I have been rereading them again this summer, and thought that it might make for an interesting blog series if I wrote up a few “postcards from Narnia”—that is , chose some of the especially magical or particularly pure parts and offered my best reading of them. If you’re a fan of the books, too, this may prompt your own journey of rediscovery. If you’re not a fan, it may inspire you to give them a try.

So over the next few months at terra incognita, I will be posting some “Postcards from Narnia,” as I travel once again to C. S. Lewis’s world within the wardrobe.

And as a teaser, let me offer this little tidbit, to whet your appetite. Scholars have often wondered if there was any inner logic to the scope and sequence of the work; that is to say: why seven books? And why do they unfold in such a seemingly haphazard way?

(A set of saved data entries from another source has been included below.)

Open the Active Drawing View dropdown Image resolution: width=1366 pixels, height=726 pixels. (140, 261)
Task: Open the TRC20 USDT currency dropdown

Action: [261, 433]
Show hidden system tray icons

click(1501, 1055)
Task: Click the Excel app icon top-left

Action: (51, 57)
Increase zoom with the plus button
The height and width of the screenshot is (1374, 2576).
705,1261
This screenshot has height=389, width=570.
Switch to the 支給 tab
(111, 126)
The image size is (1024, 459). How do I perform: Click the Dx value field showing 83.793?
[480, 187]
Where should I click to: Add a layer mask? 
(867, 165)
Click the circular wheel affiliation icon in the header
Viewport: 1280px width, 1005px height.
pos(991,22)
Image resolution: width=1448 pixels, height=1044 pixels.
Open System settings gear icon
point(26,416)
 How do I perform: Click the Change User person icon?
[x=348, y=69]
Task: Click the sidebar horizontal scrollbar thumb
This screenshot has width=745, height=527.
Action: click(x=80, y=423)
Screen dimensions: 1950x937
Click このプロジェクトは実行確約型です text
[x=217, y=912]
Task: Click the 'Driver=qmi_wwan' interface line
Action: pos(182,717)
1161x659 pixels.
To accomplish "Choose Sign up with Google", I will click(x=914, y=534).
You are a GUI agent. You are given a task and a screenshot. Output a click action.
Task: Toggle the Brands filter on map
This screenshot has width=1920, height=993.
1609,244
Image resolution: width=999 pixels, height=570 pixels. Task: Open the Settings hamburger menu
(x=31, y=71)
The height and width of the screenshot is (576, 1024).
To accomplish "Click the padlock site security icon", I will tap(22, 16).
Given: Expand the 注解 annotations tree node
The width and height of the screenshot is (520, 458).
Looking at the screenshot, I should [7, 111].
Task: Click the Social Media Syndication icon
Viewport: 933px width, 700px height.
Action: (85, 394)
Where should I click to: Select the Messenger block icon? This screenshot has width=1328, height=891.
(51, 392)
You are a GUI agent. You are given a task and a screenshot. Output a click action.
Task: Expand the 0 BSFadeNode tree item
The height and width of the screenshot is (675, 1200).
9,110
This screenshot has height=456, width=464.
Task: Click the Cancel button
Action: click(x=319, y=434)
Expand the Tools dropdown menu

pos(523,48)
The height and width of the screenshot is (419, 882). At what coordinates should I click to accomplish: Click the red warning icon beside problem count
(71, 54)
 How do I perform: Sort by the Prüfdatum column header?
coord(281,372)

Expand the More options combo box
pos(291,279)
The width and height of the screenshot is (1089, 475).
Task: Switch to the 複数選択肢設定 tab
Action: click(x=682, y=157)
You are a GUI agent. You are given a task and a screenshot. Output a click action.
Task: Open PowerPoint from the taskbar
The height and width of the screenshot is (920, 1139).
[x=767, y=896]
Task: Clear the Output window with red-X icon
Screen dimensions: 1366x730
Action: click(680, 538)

Recently, I came across the work of Dr. Michael Ward, author of “Planet Narnia: The Seven Heavens in the Imagination of C.S. Lewis.” He suggests that the seven books of the Narnia series were conceived as symbols of the seven planets in the Medieval European cosmology. While today we understand the solar system as having 8 planets (plus Pluto), in the geocentric system of the Medieval astronomers (which Lewis was an expert in), there were seven “planets”: The Sun, the Moon, Mercury, Venus, Mars, Jupiter and Saturn.

Dr. Ward’s reading—and he makes a compelling case—is that each of the books, in their themes, symbols and content, were meant to stand as symbols for one of these planets. You can read the whole article here:  http://blog.cslewis.com/narnia-and-the-seven-heavens/

In this reading, The Lion the Witch and the Wardrobe, with all its themes of kingship, is Jupiter, the king of the planets. Prince Caspian, with its themes of war and revival, is Mars, the war-god. The Voyage of the Dawn Treader, with its journey into the east and the Rising Sun, is the Sun, and The Silver Chair, is the Moon. The Horse and His Boy is Mercury (Mercury governs Gemini, the twins, and The Horse and His Boy has both twin lions and twin boys in it...), The Magician’s Nephew is Venus (themes of creation, fertility abound, plus there is a “false Venus,” an “Ishtar” in the character of Queen Jadis), and The Last Battle, at the end of time, is Saturn (Saturn is named after the god of time; Father Time is his namesake).

No ten year old child, of course, could have known that when he opened that Scholastic Book box set, that they were about to take a spiritual journey through the seven heavens of the Medieval cosmology, but that is the wonder of these books, and the reason why, I hope, they deserve a few "postcards" like this.  Every reading yields fresh insight and yet no new insight detracts from the childlike wonder these books still produce in me.